Standard Medicare Part B cost-sharing applies. In 2026, the annual Part B deductible is $283, and after you’ve met it, you pay 20% coinsurance on covered services.3CMS. Medicare Deductible, Coinsurance and Premium Rates – CY 2026 Update If you’ve already satisfied your Part B deductible earlier in the year, your share of the TCM service is 20% of the Medicare-approved amount. Any diagnostic tests, lab work, or other services ordered during the 30-day period are billed separately under their own codes and carry their own cost-sharing.

If you’re enrolled in a Medicare Advantage plan, TCM coverage depends on your plan’s specific benefits. Most Advantage plans cover the same services as Original Medicare, but cost-sharing amounts and provider network requirements may differ. Check with your plan before assuming the same deductible and coinsurance figures apply.

Medicaid and Private Insurance

TCM isn’t exclusively a Medicare benefit. Many state Medicaid programs reimburse providers for transitional care management, though coverage rules and payment rates vary significantly by state. Some states mirror Medicare’s requirements, while others have their own criteria. If you’re covered by Medicaid, contact your state Medicaid office or managed care organization to verify whether TCM is a covered benefit.

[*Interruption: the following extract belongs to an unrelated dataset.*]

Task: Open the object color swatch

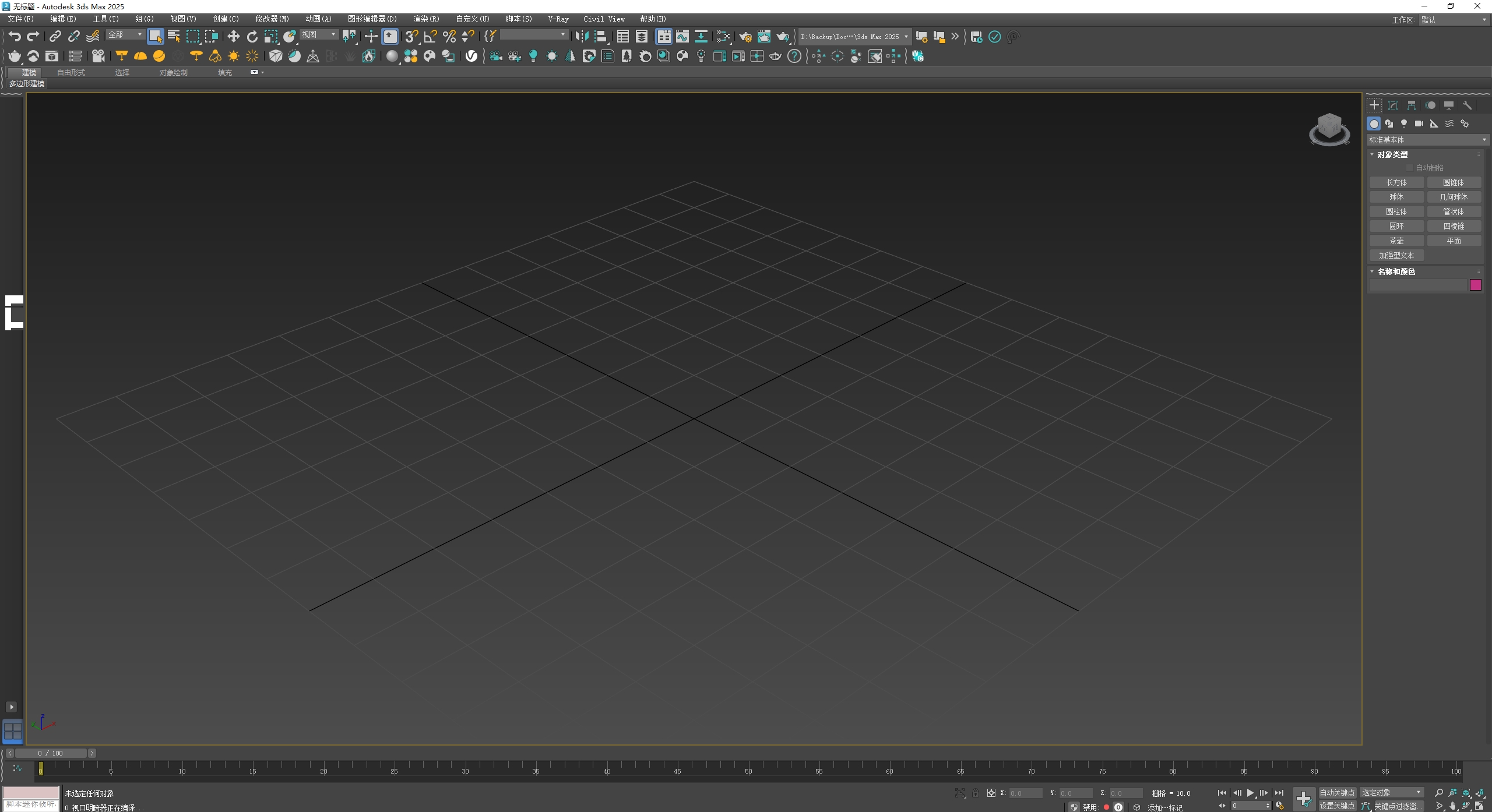Action: (1476, 285)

Most commercial insurers also recognize CPT codes 99495 and 99496 and reimburse for TCM services, though the specific requirements and payment amounts depend on your plan’s contract with the provider. If you’re under 65 with private insurance and leaving the hospital with complex care needs, ask your provider whether they bill TCM under your plan.

What Happens if You’re Readmitted

If you end up back in the hospital during the 30-day TCM window, the situation depends on how far along the TCM process was before readmission. If your provider already completed the initial contact and the face-to-face visit before you were readmitted, the original TCM service can still be billed. But if the face-to-face visit hadn’t occurred yet, the requirements weren’t met, and the provider can’t bill for that TCM period.

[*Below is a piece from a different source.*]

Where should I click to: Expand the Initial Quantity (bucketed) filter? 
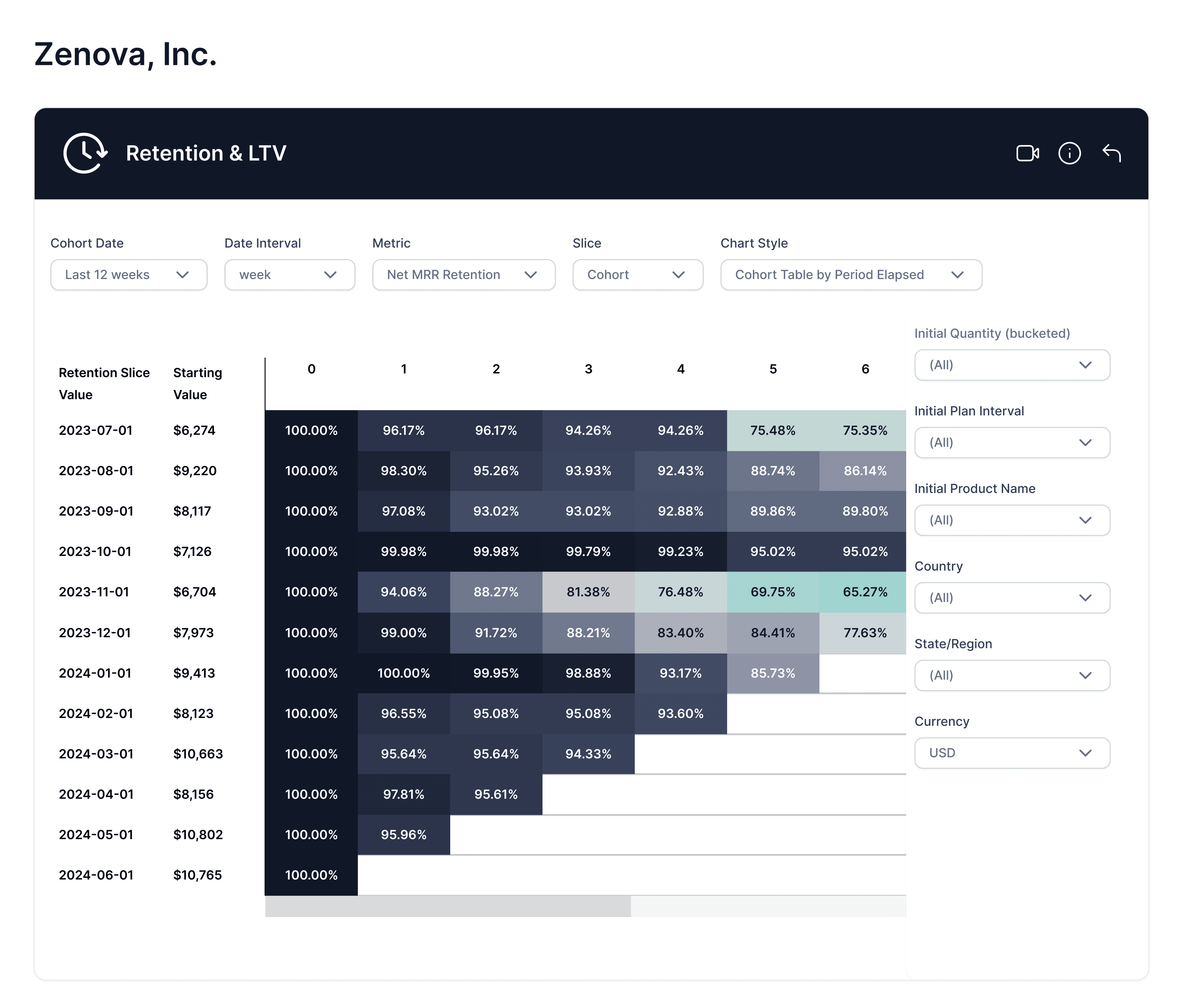tap(1012, 365)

After the second discharge, a new 30-day TCM period can begin, essentially restarting the clock. The same eligibility criteria apply: you need to be returning to a community setting, and your condition must warrant moderate or high complexity decision-making. Hospital visits during an inpatient stay don’t count toward the face-to-face visit requirement for TCM purposes.

TCM Alongside Other Services

TCM doesn’t prevent you from receiving other Medicare services during the same 30 days. You can receive home health services, for example, while also getting TCM oversight from your provider. CMS allows TCM to be billed concurrently with several other service categories, including end-stage renal disease services, prolonged evaluation and management services, and other care management codes, as long as the provider counts the time separately for each service.

This matters because patients who need TCM often also need home health, physical therapy, or other post-discharge services. You don’t have to choose between them. Your TCM provider coordinates with these other services as part of the care coordination duties built into the 30-day period.1Centers for Medicare & Medicaid Services (CMS). Transitional Care Management Services Booklet

Why Hospitals Care About Your Transition

TCM exists partly because of a strong financial incentive pushing hospitals to reduce preventable readmissions. Under the Hospital Readmissions Reduction Program, Medicare cuts payments to hospitals with excessive 30-day readmission rates. The maximum penalty is a 3% reduction applied to all of a hospital’s Medicare fee-for-service base payments for the fiscal year.4CMS. Hospital Readmissions Reduction Program

That penalty creates real motivation for hospitals to make sure discharged patients are connected to follow-up care. When the discharge team hands you a stack of paperwork about follow-up appointments and medication instructions, and when your doctor’s office calls you two days later, the readmission penalty is part of what’s driving that attention. It aligns hospital incentives with your interest in staying out of the hospital, which is one of the rare cases where the financial machinery of healthcare actually works in the patient’s favor.